A coldness swept through Wyatt. The Skull had kept Tinsley in a dark place, a room where three skulls had stared back at her from ropes strung from the ceiling.
Skulls that clacked together and tinkled like wind chimes made of bones.
CHAPTER FOUR
Carrie Ann Jensen hurried along Savannah’s River Street, her pulse hammering. Why wouldn’t her sister talk to her?
Sure, she’d let Tinsley down after the attack. She hadn’t said or done the right things, but she hadn’t known how to handle seeing her sister so traumatized. Still, she’d tried and tried to make amends, but Tinsley didn’t want anything to do with her.
Desperation clawed at her just like it had those first few weeks her sister was missing. Then she hadn’t known where Tinsley was or whether she’d ever come back.
She’d prayed and worried and bugged the police to keep looking for her until one of the damn cops had warned her not to call him again, had told her she was acting like a psycho.
She was not a psycho.
Granted, she had problems with anxiety and impulse control. Sometimes she was as down as a dog, and other times so jittery she thought she was coming out of her skin. Those days she went shopping. She’d become obsessed with buying things online and had ended up with boxes of unopened items that she had no idea why she’d ordered.
Her insomnia had gotten so bad that she went days without sleeping, and then she couldn’t eat because her stomach was wrecked. She’d hit the bottle to help calm her down and knock her out. But then she’d have the hangover from hell, and when the alcohol mixed with her antidepressants, sometimes she blacked out.
Twice she’d woken up in a cheap hotel with some loser she didn’t know and would never have slept with if she hadn’t been blinded by alcohol.

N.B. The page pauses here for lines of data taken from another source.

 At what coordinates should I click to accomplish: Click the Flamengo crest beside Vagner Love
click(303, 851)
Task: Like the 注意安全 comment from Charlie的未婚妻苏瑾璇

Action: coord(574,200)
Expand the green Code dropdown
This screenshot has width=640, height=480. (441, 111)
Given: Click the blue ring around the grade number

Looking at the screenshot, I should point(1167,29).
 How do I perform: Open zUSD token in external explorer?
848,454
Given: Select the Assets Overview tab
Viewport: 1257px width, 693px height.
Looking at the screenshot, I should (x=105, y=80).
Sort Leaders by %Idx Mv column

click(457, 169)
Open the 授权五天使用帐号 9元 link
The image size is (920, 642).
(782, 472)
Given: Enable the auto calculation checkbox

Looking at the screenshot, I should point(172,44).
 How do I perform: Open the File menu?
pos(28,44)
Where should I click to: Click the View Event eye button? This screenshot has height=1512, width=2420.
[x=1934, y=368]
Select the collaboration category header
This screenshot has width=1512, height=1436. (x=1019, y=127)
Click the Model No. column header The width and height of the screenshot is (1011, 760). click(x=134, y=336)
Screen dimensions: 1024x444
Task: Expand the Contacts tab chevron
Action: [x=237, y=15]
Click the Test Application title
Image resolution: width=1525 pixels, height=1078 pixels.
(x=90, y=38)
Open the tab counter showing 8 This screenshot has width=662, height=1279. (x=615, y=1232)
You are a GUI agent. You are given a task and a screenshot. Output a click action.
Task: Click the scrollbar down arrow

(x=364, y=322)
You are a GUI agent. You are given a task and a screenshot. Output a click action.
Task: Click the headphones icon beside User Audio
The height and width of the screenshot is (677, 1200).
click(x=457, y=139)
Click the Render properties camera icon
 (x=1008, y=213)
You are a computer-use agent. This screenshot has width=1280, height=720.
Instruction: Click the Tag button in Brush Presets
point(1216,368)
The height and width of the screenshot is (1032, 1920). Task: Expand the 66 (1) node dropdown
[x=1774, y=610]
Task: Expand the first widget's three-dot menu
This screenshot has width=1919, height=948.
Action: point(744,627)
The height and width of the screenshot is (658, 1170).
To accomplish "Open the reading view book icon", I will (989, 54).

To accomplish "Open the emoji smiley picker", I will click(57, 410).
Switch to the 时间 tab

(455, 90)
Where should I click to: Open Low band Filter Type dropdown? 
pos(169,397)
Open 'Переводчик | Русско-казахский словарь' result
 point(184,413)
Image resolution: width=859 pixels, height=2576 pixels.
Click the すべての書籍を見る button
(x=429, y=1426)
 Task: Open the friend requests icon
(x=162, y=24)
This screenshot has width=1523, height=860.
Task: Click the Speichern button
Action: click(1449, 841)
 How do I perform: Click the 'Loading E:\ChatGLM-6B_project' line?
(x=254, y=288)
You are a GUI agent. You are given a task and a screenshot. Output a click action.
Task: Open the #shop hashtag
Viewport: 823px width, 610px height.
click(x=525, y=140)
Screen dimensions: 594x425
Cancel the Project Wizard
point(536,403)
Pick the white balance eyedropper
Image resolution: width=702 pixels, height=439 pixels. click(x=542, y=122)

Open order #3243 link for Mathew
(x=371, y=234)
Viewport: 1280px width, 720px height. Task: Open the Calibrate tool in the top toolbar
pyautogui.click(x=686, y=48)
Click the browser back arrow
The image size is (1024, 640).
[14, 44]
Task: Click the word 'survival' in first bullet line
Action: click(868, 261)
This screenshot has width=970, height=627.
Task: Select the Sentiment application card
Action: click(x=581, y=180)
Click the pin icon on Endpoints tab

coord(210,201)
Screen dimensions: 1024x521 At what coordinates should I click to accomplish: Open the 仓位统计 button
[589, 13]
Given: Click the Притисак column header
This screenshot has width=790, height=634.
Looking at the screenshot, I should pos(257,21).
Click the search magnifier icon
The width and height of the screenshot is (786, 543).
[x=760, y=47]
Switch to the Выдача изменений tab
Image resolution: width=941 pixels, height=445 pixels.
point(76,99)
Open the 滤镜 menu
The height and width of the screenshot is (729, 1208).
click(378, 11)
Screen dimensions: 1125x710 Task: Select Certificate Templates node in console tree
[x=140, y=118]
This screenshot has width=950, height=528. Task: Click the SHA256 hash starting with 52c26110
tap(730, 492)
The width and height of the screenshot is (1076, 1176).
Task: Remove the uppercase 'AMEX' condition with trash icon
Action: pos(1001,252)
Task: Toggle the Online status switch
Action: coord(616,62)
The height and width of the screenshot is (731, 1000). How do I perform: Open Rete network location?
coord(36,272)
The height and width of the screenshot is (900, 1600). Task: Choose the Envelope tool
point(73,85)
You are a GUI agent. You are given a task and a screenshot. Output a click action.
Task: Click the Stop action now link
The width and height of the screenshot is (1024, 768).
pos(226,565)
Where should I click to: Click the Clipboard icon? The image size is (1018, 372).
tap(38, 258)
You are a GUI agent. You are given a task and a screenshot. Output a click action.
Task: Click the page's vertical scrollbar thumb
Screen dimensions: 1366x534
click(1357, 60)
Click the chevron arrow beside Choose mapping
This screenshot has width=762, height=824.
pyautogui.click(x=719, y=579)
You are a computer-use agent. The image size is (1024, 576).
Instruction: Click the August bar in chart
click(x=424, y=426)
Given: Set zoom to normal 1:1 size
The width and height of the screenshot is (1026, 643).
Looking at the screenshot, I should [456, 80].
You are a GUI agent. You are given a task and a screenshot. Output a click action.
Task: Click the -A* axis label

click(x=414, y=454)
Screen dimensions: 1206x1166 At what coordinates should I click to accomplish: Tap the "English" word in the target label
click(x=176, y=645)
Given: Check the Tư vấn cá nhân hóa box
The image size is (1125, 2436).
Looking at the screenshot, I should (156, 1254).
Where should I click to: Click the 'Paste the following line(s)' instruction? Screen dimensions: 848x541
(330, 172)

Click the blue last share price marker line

That had scared the bejesus out of her. The last time, the fuckwad had gotten rough with her. She’d fought him off and ended up with a black eye and a busted rib, but the bastard hadn’t gotten what he wanted.
For the first time, she’d really understood what it must have been like for Tinsley to have a man force himself on her.
That’s when she’d decided to call Tinsley. She wanted to tell Tinsley she understood now. Besides, when she started coming unraveled, her sister always grounded her.
But how could she make amends when Tinsley wouldn’t even speak to her?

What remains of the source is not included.